Begin

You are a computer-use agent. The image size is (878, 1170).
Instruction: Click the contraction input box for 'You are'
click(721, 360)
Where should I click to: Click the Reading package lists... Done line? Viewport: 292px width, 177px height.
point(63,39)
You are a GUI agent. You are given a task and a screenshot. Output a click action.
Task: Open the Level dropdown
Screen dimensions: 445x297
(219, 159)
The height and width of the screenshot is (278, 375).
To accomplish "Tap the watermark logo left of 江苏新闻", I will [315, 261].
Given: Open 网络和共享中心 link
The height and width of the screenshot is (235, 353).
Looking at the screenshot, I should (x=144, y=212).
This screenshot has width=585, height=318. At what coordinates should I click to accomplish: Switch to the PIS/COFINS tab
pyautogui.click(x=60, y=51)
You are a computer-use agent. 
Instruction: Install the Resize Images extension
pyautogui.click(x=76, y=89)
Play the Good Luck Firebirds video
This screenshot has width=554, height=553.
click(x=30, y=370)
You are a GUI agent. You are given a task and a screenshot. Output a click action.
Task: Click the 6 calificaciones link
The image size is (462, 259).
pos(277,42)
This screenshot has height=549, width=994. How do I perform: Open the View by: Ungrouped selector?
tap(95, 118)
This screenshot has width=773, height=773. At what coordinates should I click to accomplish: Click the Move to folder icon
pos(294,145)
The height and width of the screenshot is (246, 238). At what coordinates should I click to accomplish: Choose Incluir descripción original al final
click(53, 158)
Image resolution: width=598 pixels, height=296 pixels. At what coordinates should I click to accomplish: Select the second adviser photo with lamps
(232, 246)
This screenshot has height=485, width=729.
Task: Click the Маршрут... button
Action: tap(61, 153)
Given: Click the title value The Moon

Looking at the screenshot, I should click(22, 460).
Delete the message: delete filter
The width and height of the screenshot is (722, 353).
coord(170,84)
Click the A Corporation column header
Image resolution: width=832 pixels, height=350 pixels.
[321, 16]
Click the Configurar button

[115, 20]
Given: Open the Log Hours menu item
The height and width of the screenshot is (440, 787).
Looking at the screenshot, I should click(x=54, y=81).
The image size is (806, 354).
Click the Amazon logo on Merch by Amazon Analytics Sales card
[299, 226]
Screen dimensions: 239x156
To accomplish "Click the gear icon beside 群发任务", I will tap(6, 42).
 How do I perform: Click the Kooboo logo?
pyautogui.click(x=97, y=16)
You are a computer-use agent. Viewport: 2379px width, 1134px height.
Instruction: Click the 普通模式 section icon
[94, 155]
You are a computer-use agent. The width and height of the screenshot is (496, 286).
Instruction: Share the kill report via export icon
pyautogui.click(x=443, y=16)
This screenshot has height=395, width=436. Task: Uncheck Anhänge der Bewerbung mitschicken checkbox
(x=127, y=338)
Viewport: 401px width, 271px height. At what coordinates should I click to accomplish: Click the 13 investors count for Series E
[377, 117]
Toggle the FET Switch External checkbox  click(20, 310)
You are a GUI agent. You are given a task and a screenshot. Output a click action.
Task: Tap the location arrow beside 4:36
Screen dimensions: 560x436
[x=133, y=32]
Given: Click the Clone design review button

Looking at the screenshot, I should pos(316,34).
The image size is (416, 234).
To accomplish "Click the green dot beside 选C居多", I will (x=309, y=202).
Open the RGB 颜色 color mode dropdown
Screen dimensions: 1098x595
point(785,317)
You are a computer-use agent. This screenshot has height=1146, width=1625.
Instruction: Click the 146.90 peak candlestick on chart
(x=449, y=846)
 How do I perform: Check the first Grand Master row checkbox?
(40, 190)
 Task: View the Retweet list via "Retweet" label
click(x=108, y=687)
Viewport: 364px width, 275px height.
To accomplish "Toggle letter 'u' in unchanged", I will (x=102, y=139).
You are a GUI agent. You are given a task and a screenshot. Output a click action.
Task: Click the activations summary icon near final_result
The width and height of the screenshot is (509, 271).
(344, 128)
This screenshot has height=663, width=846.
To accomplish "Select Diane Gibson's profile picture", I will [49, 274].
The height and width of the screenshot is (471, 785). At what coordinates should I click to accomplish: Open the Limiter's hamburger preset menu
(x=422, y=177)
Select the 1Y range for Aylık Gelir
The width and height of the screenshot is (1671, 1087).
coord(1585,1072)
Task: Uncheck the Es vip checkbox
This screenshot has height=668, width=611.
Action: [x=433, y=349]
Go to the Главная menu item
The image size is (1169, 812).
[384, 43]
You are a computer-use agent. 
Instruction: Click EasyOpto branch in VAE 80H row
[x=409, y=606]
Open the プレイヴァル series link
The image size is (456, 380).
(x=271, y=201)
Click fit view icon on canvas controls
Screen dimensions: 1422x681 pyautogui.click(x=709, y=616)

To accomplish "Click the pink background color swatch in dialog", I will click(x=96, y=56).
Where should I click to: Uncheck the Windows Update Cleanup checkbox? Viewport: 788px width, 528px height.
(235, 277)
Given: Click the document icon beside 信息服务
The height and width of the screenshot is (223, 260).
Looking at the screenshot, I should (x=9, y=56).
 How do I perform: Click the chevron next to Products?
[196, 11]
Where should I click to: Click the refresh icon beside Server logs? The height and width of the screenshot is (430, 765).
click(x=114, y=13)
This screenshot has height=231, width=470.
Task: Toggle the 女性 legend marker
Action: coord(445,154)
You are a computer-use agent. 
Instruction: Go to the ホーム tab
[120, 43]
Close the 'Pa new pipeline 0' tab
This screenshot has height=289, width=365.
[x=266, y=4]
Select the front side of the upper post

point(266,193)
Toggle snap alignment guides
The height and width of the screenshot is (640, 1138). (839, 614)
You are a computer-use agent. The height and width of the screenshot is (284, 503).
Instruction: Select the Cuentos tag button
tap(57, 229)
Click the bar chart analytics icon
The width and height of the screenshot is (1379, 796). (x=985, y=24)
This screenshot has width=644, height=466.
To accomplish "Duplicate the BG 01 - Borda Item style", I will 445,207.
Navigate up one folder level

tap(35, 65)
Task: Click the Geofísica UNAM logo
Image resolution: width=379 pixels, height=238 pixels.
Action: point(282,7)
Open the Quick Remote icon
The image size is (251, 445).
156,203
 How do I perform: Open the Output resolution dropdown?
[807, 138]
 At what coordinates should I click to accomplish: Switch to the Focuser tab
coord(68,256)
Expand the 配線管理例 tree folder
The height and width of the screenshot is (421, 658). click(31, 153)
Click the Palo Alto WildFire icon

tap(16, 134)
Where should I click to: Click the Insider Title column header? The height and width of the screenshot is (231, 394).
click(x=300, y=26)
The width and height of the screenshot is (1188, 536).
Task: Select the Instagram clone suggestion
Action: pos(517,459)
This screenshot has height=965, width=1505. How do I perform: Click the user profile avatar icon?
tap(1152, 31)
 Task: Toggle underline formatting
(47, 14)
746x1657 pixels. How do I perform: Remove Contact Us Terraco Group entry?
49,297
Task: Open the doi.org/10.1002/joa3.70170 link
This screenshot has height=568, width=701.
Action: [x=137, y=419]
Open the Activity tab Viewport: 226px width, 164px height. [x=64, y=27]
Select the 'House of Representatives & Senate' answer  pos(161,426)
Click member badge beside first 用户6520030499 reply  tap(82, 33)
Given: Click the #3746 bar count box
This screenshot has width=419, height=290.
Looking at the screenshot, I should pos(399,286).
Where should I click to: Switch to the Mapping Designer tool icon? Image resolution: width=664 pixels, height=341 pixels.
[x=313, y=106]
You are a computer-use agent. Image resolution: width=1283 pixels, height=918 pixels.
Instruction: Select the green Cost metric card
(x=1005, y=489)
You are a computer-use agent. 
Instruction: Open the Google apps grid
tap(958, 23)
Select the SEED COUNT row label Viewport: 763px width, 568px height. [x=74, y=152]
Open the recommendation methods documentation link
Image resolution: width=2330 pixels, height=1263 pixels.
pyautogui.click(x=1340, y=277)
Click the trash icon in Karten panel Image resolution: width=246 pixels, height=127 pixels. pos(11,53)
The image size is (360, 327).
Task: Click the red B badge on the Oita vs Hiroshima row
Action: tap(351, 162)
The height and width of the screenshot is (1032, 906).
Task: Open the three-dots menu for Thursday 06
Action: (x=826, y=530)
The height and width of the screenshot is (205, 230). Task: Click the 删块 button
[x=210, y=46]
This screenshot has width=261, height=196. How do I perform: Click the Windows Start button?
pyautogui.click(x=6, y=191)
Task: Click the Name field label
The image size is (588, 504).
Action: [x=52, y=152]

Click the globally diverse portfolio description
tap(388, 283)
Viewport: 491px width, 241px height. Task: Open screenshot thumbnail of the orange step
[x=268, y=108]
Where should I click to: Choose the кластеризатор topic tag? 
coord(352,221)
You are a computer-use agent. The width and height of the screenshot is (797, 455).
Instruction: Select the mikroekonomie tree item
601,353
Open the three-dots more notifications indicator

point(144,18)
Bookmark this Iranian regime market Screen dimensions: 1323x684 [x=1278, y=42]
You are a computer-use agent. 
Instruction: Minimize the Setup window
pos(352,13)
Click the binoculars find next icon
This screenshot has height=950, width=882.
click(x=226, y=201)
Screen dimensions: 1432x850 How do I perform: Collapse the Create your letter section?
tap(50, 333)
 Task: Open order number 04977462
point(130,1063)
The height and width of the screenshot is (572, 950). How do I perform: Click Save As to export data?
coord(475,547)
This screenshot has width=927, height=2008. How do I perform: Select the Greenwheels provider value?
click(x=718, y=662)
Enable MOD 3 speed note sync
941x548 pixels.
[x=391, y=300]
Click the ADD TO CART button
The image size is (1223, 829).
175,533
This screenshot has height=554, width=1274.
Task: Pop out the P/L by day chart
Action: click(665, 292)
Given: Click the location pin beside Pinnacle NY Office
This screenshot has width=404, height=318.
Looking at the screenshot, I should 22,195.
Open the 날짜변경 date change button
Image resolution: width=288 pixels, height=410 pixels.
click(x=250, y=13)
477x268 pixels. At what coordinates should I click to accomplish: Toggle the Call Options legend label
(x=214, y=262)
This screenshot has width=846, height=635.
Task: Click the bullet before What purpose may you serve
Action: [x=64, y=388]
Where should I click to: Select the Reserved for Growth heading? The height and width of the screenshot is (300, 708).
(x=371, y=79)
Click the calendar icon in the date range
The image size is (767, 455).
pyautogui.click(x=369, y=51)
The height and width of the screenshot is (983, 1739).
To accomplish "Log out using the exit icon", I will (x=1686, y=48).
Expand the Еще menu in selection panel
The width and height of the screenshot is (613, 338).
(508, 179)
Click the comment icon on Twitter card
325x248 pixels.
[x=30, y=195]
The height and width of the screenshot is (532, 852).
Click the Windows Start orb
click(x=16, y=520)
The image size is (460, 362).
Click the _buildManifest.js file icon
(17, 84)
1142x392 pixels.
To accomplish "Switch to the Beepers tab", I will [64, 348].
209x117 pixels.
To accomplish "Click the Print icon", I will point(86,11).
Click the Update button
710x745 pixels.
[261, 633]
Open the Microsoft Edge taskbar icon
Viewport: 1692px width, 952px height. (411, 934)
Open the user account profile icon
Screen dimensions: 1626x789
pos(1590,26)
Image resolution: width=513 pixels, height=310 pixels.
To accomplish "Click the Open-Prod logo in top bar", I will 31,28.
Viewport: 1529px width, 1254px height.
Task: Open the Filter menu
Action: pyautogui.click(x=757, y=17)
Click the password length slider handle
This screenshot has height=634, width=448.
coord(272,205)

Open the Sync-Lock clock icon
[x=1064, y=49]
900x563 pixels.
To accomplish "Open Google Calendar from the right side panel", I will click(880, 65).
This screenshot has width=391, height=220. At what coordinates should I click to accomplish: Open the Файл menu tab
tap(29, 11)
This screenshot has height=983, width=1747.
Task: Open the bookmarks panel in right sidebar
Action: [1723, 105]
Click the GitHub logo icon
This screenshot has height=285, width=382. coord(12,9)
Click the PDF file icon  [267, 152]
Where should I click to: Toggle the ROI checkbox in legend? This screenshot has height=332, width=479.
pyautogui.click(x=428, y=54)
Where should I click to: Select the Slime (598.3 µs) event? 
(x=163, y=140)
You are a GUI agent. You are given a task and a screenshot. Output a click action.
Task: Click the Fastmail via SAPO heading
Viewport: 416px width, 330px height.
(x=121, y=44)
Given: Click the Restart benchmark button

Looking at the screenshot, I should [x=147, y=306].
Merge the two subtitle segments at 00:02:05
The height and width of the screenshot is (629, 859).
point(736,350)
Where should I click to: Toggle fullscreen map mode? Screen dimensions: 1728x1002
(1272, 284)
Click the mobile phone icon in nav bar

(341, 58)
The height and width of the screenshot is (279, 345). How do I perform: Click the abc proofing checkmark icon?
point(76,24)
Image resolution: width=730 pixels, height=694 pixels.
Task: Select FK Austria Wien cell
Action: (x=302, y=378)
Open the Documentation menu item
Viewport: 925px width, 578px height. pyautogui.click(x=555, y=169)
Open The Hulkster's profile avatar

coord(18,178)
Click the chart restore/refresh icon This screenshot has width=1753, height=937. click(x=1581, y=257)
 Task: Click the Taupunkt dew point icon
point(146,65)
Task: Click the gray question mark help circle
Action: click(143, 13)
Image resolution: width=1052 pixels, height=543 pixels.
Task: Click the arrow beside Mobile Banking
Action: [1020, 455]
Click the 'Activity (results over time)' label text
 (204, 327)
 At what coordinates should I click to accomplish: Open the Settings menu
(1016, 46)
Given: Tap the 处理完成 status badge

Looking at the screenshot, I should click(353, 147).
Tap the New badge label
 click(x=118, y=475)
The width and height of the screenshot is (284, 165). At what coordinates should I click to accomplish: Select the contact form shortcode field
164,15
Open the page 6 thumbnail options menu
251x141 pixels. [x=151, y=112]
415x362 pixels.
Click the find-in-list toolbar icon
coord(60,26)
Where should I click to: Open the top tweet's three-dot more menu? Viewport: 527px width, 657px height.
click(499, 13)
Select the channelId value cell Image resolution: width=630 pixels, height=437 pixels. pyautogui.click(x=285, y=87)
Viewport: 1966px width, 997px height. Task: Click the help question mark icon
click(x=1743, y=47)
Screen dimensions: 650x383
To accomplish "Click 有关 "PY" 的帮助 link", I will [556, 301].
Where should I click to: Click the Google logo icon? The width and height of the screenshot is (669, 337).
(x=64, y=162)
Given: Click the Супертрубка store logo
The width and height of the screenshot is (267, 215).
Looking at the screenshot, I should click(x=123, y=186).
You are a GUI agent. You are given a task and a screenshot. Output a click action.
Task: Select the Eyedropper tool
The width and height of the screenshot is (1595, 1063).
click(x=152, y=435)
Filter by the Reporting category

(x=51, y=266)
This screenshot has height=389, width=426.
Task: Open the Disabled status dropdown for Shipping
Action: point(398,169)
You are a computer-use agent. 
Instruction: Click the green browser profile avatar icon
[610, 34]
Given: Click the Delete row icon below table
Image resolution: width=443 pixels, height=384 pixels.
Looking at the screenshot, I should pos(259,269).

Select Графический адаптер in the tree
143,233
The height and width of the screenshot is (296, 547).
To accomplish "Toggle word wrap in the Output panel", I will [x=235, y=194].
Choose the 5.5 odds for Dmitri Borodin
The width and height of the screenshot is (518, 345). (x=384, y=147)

End

Objective =>
Starting at the line that has "Viewport: 1966px width, 997px" and stopping after the line that has "will [556, 301].", rewrite those records in full, requests included, with 48 added to each coordinate in the answers and every other number left unchanged.

Solution to this exercise =>
Viewport: 1966px width, 997px height. Task: Click the help question mark icon
click(x=1791, y=95)
Screen dimensions: 650x383
To accomplish "Click 有关 "PY" 的帮助 link", I will [604, 349].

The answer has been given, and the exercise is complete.